Building a Sanctions Compliance Program

OFAC has published a formal compliance framework that any business touching international commerce should take seriously. The framework identifies five essential components that every sanctions compliance program should incorporate: management commitment, risk assessment, internal controls, testing and auditing, and training.15U.S. Department of the Treasury. A Framework for OFAC Compliance Commitments

  • Management commitment: Senior leadership must approve the compliance program, appoint a dedicated sanctions compliance officer, allocate adequate resources, and foster a culture where employees can report issues without retaliation.
  • Risk assessment: The organization must routinely evaluate its exposure by looking at its customers, supply chain, intermediaries, products, services, and geographic footprint.
  • Internal controls: Written policies and procedures must enable the organization to identify, intercept, escalate, and report potentially prohibited transactions as part of day-to-day operations.
  • Testing and auditing: An independent function must regularly test the compliance program’s effectiveness and report findings to senior management, with immediate corrective action when problems surface.
  • Training: Employees and relevant stakeholders need periodic training tailored to the organization’s specific risk profile, at minimum annually.

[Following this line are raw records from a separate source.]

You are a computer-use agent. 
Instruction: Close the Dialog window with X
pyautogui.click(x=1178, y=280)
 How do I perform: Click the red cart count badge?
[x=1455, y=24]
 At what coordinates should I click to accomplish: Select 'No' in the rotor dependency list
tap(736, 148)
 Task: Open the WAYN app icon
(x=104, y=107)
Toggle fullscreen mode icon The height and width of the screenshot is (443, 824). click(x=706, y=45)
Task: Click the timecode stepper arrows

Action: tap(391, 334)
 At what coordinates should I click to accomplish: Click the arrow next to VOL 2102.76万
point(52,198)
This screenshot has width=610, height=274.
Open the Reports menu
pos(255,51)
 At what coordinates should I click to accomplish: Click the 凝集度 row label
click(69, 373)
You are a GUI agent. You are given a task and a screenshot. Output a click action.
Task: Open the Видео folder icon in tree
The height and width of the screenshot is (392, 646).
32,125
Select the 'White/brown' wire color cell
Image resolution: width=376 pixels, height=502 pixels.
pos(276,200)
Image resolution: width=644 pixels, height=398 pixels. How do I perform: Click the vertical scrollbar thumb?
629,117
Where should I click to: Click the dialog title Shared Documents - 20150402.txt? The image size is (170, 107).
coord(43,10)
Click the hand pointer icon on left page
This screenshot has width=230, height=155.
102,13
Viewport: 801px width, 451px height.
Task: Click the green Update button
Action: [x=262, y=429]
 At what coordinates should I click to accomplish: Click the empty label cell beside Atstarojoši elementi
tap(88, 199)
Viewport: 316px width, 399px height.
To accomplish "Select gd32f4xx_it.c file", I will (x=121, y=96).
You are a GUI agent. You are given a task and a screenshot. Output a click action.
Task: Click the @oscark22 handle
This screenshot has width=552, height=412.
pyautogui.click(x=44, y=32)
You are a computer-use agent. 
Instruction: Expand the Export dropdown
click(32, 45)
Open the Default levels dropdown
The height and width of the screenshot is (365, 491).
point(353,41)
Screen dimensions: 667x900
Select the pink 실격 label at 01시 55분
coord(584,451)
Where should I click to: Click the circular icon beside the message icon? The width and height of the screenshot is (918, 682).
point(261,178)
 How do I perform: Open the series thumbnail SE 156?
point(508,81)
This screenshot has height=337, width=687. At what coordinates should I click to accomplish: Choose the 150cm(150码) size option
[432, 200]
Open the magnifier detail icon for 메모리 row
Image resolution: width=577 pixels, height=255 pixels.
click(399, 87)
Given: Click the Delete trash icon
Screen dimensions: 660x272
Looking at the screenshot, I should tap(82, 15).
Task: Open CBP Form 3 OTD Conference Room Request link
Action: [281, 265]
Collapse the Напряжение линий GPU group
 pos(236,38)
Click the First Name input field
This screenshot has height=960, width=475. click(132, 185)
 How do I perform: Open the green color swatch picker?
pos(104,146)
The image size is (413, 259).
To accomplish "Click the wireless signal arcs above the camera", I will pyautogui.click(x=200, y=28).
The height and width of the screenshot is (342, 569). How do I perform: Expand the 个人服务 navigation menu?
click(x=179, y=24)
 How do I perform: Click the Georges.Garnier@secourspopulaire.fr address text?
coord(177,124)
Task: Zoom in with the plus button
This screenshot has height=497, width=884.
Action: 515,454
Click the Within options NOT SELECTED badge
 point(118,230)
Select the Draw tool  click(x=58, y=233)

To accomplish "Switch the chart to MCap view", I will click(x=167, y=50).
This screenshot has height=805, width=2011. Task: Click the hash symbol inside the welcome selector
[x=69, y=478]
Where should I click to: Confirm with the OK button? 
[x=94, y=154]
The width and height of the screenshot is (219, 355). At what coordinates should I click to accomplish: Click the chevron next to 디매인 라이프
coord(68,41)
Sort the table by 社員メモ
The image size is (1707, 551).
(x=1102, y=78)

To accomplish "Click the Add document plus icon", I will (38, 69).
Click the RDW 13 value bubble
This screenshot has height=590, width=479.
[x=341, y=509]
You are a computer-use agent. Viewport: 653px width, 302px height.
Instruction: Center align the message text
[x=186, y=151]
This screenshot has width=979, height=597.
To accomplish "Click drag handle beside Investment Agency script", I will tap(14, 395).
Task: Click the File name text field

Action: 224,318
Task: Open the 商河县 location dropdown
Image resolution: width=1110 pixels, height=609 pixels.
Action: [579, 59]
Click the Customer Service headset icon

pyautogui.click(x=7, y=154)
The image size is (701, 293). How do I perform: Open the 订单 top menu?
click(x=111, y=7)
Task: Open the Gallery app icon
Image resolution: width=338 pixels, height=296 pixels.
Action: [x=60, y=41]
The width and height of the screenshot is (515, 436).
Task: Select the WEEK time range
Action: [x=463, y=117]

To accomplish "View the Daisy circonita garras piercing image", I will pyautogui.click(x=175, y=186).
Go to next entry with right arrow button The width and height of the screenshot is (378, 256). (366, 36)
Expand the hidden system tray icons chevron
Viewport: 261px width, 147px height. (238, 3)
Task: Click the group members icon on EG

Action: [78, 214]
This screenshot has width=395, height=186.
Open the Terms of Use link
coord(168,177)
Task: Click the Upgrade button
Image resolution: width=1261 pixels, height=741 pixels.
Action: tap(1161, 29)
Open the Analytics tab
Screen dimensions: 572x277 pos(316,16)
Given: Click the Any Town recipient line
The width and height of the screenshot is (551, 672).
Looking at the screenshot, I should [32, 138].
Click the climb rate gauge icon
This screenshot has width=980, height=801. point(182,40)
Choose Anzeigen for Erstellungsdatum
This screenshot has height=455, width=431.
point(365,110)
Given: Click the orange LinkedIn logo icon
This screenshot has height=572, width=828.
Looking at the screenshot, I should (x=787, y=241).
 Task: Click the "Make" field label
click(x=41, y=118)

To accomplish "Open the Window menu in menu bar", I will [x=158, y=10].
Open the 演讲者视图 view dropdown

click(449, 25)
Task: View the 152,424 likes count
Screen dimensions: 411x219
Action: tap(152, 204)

The existence and quality of a compliance program directly affects enforcement outcomes. Under OFAC’s enforcement guidelines, the nature and adequacy of a compliance program is a specific factor in determining whether to reduce a civil penalty.15U.S. Department of the Treasury. A Framework for OFAC Compliance Commitments A well-designed program won’t guarantee immunity from penalties if a violation occurs, but it can substantially reduce the financial hit and demonstrate good faith to regulators. Organizations that treat compliance as a paper exercise rather than an operational priority tend to learn that distinction the expensive way.